# Exercise
Search the listing for the word "computer". Copy every line where it is found.

# Records shown

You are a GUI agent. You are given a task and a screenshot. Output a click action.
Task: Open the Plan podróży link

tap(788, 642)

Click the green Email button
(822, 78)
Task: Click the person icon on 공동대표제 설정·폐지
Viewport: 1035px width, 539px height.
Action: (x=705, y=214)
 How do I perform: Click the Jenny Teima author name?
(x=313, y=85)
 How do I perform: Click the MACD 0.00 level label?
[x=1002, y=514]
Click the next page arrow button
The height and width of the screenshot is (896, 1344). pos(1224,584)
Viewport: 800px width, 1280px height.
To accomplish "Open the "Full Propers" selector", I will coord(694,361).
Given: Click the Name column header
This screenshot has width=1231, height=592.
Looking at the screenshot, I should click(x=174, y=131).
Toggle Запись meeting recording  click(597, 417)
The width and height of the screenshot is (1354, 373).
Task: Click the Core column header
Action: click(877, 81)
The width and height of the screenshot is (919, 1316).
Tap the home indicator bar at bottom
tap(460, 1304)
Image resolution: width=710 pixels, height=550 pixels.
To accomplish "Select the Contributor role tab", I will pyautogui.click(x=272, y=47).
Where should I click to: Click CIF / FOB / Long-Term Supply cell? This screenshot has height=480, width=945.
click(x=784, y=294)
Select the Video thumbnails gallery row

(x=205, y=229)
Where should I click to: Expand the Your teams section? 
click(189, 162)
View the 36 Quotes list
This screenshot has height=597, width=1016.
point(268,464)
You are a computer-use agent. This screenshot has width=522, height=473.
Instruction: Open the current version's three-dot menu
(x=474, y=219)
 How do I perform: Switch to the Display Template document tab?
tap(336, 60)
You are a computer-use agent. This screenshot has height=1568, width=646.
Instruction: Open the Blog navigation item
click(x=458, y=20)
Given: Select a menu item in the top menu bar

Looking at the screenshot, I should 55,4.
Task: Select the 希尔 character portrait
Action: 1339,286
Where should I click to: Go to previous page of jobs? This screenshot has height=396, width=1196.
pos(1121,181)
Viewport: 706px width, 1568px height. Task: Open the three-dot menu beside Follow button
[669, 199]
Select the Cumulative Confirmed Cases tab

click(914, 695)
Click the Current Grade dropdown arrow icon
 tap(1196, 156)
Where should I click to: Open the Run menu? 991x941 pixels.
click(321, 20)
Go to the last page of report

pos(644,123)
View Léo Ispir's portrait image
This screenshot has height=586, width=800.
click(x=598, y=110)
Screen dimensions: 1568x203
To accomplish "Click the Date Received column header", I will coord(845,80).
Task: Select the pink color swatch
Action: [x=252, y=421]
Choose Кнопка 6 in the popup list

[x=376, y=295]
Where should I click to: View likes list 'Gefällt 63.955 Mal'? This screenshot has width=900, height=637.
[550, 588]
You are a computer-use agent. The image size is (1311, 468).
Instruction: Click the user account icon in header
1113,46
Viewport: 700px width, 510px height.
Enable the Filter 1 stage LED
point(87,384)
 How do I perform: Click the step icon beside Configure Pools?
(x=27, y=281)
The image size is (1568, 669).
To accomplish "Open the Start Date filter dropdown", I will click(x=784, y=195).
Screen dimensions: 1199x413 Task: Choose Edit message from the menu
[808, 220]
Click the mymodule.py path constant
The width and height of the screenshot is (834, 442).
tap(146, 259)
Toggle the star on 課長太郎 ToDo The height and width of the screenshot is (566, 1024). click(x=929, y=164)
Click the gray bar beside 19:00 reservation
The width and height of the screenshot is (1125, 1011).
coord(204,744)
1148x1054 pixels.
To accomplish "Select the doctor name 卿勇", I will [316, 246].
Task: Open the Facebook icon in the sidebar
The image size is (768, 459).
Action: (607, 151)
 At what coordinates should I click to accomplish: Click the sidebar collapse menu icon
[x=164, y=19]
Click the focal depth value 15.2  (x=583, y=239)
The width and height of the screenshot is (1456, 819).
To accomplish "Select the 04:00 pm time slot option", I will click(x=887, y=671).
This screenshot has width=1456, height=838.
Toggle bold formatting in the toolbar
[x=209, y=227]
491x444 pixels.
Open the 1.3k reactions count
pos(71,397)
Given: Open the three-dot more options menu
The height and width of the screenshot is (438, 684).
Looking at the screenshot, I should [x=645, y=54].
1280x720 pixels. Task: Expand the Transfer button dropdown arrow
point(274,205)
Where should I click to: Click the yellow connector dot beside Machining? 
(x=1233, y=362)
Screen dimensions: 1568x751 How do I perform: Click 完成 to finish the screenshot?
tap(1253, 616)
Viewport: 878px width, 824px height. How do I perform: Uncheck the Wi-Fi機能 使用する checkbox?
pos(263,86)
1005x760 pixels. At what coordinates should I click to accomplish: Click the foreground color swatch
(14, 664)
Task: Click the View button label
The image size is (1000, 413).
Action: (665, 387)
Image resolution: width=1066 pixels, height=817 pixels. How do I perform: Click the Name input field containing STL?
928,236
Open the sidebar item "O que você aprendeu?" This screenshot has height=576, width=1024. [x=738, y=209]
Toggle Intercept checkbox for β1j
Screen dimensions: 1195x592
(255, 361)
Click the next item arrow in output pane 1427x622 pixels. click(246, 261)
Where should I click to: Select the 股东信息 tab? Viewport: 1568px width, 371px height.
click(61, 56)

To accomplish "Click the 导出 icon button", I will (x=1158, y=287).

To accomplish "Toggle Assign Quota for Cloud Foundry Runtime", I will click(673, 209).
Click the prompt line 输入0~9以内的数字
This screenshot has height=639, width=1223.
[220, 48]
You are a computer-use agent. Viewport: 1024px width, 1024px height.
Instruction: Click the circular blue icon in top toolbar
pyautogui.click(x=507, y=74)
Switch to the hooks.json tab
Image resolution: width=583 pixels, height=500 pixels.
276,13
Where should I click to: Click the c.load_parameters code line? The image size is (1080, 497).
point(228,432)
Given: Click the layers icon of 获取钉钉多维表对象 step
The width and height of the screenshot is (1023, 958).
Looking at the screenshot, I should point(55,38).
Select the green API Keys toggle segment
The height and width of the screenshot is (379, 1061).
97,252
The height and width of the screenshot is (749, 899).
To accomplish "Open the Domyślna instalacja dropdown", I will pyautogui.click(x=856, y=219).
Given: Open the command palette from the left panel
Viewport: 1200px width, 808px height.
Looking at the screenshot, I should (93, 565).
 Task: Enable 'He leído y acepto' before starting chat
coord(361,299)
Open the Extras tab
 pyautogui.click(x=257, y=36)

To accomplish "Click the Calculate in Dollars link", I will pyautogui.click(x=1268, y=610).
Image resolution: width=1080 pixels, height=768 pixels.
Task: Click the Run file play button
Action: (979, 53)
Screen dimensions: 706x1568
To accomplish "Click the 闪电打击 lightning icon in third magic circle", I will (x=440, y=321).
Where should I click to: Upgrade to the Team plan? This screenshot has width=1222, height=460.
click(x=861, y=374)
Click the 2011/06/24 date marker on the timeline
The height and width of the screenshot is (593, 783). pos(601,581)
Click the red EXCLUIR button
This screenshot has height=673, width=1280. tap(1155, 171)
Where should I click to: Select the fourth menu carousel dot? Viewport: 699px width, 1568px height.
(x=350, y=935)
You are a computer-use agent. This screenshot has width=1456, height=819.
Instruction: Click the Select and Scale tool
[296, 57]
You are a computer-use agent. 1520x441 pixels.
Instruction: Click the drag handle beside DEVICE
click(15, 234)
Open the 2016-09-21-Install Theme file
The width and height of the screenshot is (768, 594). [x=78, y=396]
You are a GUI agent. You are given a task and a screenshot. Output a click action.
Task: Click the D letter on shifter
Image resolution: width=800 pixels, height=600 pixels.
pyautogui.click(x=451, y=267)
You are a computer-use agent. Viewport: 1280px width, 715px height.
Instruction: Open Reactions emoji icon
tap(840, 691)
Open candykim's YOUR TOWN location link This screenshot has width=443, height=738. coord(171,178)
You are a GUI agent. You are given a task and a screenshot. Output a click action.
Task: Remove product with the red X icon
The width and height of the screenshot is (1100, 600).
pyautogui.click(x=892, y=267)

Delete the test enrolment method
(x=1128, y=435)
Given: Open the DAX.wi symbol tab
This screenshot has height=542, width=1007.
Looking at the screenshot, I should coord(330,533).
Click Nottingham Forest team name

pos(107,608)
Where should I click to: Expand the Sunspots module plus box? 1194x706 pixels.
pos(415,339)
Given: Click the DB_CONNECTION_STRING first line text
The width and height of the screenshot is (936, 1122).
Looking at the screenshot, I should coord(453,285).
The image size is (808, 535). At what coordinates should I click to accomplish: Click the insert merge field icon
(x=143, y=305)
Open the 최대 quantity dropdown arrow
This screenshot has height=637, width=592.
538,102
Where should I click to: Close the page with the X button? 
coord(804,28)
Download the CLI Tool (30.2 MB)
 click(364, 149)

# Output below
You are a computer-use agent. This screenshot has width=522, height=473.
You are a computer-use agent. This screenshot has height=1568, width=646.
You are a computer-use agent. The image size is (1311, 468).
You are a computer-use agent. Viewport: 1024px width, 1024px height.
You are a computer-use agent. This screenshot has width=1456, height=819.
You are a computer-use agent. 1520x441 pixels.
You are a computer-use agent. Viewport: 1280px width, 715px height.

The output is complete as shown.